El Covid-19 ha dejado expuestos los graves y eternos problemas que arrastra el país en diversas áreas. El único cambio es que la gente hace más de un mes no sale de su casa.

Además de ser contagioso y letal, el coronavirus se está presentando en la Argentina como un poderoso “Luminol social”. Ese producto que se utiliza en investigación forense para detectar restos de sangre en la escena de un crimen, a simple vista invisibles, es la gran metáfora de aquello que con frecuencia no vemos, pero está continuamente presente y queda en evidencia cuando algo lo provoca. Es lo que ha estado ocurriendo durante los últimos días con la pandemia del Covid-19 en diferentes áreas. Un país con serias dificultades para cuidar a los adultos mayores, a los médicos, la educación en general y el sistema carcelario.

Hay un común denominador, un bajo continuo, que agrupa a todos estos pilares, y que es la improvisación, la falta de planificación y de controles. Es curioso, porque el escenario no podría ser más propicio para las autoridades, con una sociedad confinada en sus casas desde hace más de un mes, aguantando como nunca el encierro eterno y emotivamente sumisa a los planes gubernamentales.
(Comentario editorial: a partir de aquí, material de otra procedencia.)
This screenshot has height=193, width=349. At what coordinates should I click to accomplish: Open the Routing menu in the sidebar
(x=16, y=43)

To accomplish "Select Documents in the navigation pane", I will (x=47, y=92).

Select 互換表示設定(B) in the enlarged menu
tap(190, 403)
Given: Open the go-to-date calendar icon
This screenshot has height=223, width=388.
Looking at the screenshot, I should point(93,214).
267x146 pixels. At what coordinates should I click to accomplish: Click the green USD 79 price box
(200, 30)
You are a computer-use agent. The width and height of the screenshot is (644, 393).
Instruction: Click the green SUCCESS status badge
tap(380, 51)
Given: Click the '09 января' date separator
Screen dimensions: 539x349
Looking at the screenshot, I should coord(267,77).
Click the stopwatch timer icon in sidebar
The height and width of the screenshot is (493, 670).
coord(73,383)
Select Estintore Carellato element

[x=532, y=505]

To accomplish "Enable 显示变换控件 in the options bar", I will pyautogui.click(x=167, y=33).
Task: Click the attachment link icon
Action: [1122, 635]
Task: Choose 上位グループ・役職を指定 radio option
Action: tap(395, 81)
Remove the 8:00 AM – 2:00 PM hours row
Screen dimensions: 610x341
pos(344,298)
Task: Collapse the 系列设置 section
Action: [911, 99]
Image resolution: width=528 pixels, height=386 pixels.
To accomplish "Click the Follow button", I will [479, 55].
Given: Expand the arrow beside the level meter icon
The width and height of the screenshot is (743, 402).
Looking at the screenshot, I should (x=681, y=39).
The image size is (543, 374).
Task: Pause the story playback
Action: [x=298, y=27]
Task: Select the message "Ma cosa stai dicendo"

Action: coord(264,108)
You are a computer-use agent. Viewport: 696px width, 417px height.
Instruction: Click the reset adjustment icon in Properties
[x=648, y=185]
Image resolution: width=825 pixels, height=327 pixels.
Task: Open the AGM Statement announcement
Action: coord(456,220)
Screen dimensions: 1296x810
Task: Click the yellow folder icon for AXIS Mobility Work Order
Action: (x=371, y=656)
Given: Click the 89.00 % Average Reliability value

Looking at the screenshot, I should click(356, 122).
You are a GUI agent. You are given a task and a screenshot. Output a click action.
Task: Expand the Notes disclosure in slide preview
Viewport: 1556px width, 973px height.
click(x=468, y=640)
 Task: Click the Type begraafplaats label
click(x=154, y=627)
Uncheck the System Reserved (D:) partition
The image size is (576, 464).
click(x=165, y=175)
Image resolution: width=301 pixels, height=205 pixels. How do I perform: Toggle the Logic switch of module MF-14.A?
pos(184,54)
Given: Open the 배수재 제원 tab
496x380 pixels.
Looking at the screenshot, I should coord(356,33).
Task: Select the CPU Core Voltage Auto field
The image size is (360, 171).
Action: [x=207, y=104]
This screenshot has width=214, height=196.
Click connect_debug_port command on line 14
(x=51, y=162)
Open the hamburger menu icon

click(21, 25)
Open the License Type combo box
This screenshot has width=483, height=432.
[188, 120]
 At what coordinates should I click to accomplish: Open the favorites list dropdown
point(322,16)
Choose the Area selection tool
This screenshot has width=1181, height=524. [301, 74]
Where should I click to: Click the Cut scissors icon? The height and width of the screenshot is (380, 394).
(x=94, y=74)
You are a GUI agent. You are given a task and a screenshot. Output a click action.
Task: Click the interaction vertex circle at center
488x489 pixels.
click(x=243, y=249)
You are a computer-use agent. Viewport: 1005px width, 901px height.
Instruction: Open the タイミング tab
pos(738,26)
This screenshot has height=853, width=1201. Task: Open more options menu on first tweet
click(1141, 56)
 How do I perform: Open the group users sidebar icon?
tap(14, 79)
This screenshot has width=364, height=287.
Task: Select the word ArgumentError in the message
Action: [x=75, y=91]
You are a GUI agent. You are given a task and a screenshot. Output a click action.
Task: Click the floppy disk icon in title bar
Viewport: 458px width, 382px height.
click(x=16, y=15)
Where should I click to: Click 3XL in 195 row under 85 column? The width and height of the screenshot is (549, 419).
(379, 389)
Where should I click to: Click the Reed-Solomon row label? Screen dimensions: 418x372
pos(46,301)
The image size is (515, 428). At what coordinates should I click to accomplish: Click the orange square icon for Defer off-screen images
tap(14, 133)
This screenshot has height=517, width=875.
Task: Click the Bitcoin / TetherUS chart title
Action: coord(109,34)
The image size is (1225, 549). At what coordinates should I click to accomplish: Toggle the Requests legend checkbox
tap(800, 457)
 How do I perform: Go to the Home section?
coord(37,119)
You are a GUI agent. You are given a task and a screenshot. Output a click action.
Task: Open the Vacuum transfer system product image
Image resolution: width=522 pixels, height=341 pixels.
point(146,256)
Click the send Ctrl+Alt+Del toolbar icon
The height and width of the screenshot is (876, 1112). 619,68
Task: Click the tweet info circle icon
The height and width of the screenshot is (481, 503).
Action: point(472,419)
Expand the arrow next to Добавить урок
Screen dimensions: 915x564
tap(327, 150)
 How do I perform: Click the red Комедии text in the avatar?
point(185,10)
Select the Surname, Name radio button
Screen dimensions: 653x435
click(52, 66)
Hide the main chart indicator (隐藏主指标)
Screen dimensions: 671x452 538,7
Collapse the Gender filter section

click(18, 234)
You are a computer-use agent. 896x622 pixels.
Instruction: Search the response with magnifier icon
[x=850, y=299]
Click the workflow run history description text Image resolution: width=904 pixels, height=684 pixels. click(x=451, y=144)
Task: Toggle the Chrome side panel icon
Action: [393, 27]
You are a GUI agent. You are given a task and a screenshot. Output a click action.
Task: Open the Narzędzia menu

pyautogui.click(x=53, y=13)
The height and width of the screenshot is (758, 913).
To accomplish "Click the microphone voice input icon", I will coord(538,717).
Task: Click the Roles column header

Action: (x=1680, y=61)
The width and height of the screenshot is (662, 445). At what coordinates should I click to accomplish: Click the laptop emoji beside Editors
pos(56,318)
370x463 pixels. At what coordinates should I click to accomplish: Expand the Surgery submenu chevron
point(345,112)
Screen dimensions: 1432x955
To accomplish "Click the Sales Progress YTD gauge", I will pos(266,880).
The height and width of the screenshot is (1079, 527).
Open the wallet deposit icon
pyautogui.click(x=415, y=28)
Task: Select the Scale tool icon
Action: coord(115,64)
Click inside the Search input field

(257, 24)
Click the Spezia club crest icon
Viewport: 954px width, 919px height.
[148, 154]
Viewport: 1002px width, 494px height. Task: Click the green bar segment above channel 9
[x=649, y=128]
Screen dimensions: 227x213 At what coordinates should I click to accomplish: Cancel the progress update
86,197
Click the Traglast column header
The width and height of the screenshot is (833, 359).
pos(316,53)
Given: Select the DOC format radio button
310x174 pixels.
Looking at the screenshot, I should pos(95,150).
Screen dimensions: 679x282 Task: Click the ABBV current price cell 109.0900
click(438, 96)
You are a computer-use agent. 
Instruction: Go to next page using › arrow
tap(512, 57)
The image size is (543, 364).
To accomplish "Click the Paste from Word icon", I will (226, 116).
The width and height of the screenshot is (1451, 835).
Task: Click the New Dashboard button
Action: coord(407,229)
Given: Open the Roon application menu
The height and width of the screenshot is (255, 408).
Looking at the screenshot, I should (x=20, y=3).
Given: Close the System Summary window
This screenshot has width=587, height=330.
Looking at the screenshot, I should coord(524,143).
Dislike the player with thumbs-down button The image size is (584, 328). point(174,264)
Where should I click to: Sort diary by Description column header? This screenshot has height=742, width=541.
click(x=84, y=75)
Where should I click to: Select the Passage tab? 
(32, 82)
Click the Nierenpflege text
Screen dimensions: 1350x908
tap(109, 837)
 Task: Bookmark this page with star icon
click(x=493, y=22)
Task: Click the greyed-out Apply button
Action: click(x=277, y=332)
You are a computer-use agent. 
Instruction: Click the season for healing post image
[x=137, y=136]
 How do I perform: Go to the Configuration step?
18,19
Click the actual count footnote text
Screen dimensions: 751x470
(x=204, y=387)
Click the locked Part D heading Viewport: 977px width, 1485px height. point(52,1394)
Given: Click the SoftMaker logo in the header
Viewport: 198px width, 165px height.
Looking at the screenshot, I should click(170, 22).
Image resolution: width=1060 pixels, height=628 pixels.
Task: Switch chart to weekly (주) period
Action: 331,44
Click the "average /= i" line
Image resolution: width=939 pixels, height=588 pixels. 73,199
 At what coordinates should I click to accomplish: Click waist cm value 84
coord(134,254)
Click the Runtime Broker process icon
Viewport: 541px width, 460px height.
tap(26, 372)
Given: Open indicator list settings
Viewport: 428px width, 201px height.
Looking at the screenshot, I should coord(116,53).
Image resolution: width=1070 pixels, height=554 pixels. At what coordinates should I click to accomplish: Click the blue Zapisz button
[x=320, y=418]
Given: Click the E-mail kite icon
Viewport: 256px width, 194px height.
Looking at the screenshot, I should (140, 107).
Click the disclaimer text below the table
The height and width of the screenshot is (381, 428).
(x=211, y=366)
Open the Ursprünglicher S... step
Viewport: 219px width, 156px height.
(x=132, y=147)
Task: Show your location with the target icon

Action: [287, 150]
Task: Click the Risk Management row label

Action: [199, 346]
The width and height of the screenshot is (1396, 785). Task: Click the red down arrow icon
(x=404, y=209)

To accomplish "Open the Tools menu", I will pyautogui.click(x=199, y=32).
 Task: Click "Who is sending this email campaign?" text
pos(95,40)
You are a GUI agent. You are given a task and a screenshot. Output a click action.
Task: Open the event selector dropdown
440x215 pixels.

Para decirlo de otra manera, la gente está poniendo demasiado de sí en este experimento inédito del distanciamiento social, por lo que la negligencia o la corrupción oficiales resultan doblemente onerosas.

El motín de este viernes en Devoto no hace más que poner en las pantallas de todos los televidentes en cuarentena una crisis del sistema carcelario arrastrada por décadas en el país, y que obviamente combinada con el coronavirus desata un cóctel explosivo y mucho más difícil de controlar que en tiempos de “normalidad”. El volcán venía avisando con pequeñas explosiones, incluso desde el inicio de la pandemia, hasta que la erupción se volvió incontrolable.

Por otro lado está el tema de los adultos mayores contagiados y muertos en geriátricos, una característica de la pandemia que se ha replicado en varios países. Pero una cosa es que esa situación devenga como tragedia (el contagio inevitable a partir del que introduce el virus sin síntomas ni conocimiento de que era Covid positivo) y otra que la escena se desarrolle con personas alegremente afiebradas desparramando la peste entre los más vulnerables. Ahora las autoridades parecen haberse dado cuenta de que allí hay que hacer testeos urgentes.

Otra pata renga que ha quedado expuesta en este último tramo de la crisis sanitaria fue precisamente la de los médicos que no cuentan con los elementos de seguridad adecuados y suficientes para atender a los pacientes y se exponen sobremanera a los contagios. El índice de enfermos de coronavirus entre los trabajadores de la salud es al día de hoy muy alto en el país. Tanto que el ministro Ginés González García lo subrayó como problema grave y manifestó su preocupación. Se parte de un universo de base de pocos médicos, en el que se necesita importar profesionales del exterior y que diezmado por el virus arrojaría un saldo insostenible.

Por último, el elemento que a Alberto Fernández «menos le importa». Lo ha dicho cada vez que pudo. Y es que los chicos vuelvan a la escuela. Está claro que prefiere privilegiar la vida y postergar todo lo que sea necesario el reinicio de clases. La pregunta en todo caso es si esa postergación sin fecha en el horizonte es la única alternativa posible, o puede haber escenarios intermedios en el que sobre todo los alumnos de menores recursos puedan volver a acceder a la contención que sólo les proporciona el colegio. Amén de que la educación a distancia, tal como está desarrollada en el país, no es sólo un amplificador de desigualdades; en el mejor de los casos, es un cúmulo de buenas intenciones. Y en el peor, mero relato.

Así es como dentro de pocos días, el martes 28 de abril, el país cumplirá 40 días de una cuarentena que no terminará. Amparado en las recomendaciones de los expertos en epidemiología e infectología, la decisión próxima a anunciarse será la de seguir adelante con el encierro hogareño. Y es que a la luz de todos los acontecimientos enumerados (sin haber repasado el caos durante el cobro de las jubilaciones en los bancos y el festín de sobreprecios), el llamado a la buena voluntad popular parece ser el único recurso con el que el Gobierno nacional y algunas administraciones locales pueden mostrar resultados medianamente aceptables.